*COMPITO 1*:
Ricopia tali e quali le righe dei record comprese tra quella che contiene "Where should I click to: Click the gavel" e quella che contiene "click(1087, 82)", entrambe incluse.

*BRANO ESTRATTO*:
= = = =

Le grandi cerimonie religiose, gli spettacoli nell’arena, i giochi
sportivi, le assemblee nell’agorà
delle città stato democratiche, gli appelli ad un esercito schierato
per la battaglia, ce ne potrebbero fornire innumerevoli esempi. Ma in
tutti questi casi si è sempre trattato di persone riunite insieme in
uno stesso luogo. Oggi invece i giornali, la rete
telegrafica, il cinema, il telefono e soprattutto la radio e la
televisione, per tacere delle reti di computer, ci consentono di comunicare
un messaggio a moltitudini di persone che non sono riunite nel medesimo luogo ma sono sparse sul territorio di
una nazione o anche di tutto il pianeta. E’ questo un punto
importante da cogliere. Lo sviluppo delle conoscenze scientifiche ha
permesso, a partire dal secolo XIX°, di costruire delle macchine
per la comunicazione a distanza che fanno nascere pubblici di
grandi dimensioni. Le poche tecnologie di comunicazione a distanza che
hanno preceduto l’epoca contemporanea (come i falò accesi sulle
alture o in cima a torri di segnalazione, i messaggeri a cavallo, la
rifrazione di segnali luminosi tramite specchi e così via) erano
rudimentali e non erano utilizzabili per la comunicazione di massa ma
servivano ad usi militari e a mettere in contatto fra loro pochi gruppi
di persone alla volta, con tempi molto lunghi e senza la possibilità di
far circolare messaggi complessi. Mentre nelle società antiche la comunicazione a
distanza (anche quando nel XVIII nasce un servizio postale regolare
per quanto molto lento) e la comunicazione di massa non
erano collegabili fra loro e non formavano un sistema unitario, per
cui il problema dei media non si poneva in modo particolare, nelle
società moderne avviene
l’opposto ed il problema dei media assume un’importanza determinante
in quanto la comunicazione di massa è soprattutto una comunicazione
mediale. Perché un media si formi non basta che sia stato scoperto un
principio scientifico che potrebbe avere applicazioni nel campo della
comunicazione, ma occorre che vengano costruite delle macchine
funzionanti e che queste macchine incontrino poi il favore del pubblico.

= = = =

*INSIEME DEI RECORD*:
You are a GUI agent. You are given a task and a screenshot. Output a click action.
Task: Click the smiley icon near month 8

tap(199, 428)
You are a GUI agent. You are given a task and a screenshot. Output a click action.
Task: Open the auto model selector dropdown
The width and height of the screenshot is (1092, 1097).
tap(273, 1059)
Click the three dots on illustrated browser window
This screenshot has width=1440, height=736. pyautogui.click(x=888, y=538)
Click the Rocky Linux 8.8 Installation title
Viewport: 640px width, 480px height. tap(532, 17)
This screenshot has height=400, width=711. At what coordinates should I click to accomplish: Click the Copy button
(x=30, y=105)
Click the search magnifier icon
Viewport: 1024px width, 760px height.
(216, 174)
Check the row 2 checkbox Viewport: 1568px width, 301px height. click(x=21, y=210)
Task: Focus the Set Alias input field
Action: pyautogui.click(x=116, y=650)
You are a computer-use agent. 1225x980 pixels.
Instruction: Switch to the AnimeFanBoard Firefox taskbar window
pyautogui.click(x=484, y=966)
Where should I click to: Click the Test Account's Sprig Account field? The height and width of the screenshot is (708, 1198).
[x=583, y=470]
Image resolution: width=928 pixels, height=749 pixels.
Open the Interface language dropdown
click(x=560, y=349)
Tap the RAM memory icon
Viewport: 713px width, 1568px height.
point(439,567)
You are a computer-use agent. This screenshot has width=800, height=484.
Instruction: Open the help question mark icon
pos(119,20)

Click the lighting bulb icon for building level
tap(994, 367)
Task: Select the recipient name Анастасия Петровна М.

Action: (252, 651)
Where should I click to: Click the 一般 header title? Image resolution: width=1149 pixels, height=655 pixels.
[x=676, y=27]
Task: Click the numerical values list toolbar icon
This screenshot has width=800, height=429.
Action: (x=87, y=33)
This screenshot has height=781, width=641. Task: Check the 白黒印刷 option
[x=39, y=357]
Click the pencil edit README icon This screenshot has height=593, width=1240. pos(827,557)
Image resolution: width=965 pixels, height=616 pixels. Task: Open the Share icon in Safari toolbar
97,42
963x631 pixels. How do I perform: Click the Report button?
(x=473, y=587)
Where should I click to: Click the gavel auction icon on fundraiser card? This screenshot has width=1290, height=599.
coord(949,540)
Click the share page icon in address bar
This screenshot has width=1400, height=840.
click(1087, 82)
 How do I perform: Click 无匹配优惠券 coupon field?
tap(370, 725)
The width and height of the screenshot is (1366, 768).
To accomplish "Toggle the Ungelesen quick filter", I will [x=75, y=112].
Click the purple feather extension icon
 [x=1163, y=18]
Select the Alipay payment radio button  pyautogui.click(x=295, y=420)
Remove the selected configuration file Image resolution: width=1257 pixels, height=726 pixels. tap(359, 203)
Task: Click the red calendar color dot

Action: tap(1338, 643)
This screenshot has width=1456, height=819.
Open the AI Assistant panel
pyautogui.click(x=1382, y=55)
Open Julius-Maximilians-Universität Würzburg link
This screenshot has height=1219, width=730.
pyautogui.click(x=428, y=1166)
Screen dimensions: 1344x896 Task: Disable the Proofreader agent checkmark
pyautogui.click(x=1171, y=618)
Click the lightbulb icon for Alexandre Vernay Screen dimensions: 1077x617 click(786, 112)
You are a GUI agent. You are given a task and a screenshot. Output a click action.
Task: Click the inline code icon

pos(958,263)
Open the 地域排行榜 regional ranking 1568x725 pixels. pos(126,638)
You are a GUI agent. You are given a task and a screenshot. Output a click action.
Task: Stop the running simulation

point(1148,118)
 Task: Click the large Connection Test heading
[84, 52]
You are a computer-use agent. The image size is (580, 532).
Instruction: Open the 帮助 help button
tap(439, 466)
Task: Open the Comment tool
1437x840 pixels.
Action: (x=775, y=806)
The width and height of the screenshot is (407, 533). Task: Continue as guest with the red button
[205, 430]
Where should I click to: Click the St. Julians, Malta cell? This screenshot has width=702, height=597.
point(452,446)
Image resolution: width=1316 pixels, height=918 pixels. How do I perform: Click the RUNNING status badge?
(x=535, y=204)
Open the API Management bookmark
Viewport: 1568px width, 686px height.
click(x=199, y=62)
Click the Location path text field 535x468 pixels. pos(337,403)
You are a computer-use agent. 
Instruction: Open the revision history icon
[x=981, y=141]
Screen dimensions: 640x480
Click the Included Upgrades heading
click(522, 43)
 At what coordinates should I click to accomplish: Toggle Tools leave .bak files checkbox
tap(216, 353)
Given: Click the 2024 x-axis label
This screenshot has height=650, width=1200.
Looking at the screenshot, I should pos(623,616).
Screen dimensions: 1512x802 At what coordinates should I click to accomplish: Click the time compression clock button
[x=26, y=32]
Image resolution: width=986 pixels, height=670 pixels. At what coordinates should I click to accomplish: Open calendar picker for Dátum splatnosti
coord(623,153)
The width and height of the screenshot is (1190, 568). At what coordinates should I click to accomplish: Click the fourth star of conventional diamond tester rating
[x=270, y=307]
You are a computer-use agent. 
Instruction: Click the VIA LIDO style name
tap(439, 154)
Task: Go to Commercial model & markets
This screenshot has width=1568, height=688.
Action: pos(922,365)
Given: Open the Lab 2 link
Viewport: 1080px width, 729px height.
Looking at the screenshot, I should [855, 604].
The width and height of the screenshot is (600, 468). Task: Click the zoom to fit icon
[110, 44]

= = = =

*COMPITO 2*:
Secondo il brano sulla comunicazione di massa, perché nelle società moderne il problema dei media assume un'importanza determinante? Rispondi in una o due frasi.

*SOLUZIONE SVOLTA 1*:
Where should I click to: Click the gavel auction icon on fundraiser card? This screenshot has width=1290, height=599.
coord(949,540)
Click the share page icon in address bar
This screenshot has width=1400, height=840.
click(1087, 82)

*SOLUZIONE SVOLTA 2*:
Il problema dei media assume un'importanza determinante perché nelle società moderne la comunicazione di massa è soprattutto una comunicazione mediale. Nelle società antiche, invece, la comunicazione a distanza e quella di massa non erano collegabili fra loro e non formavano un sistema unitario.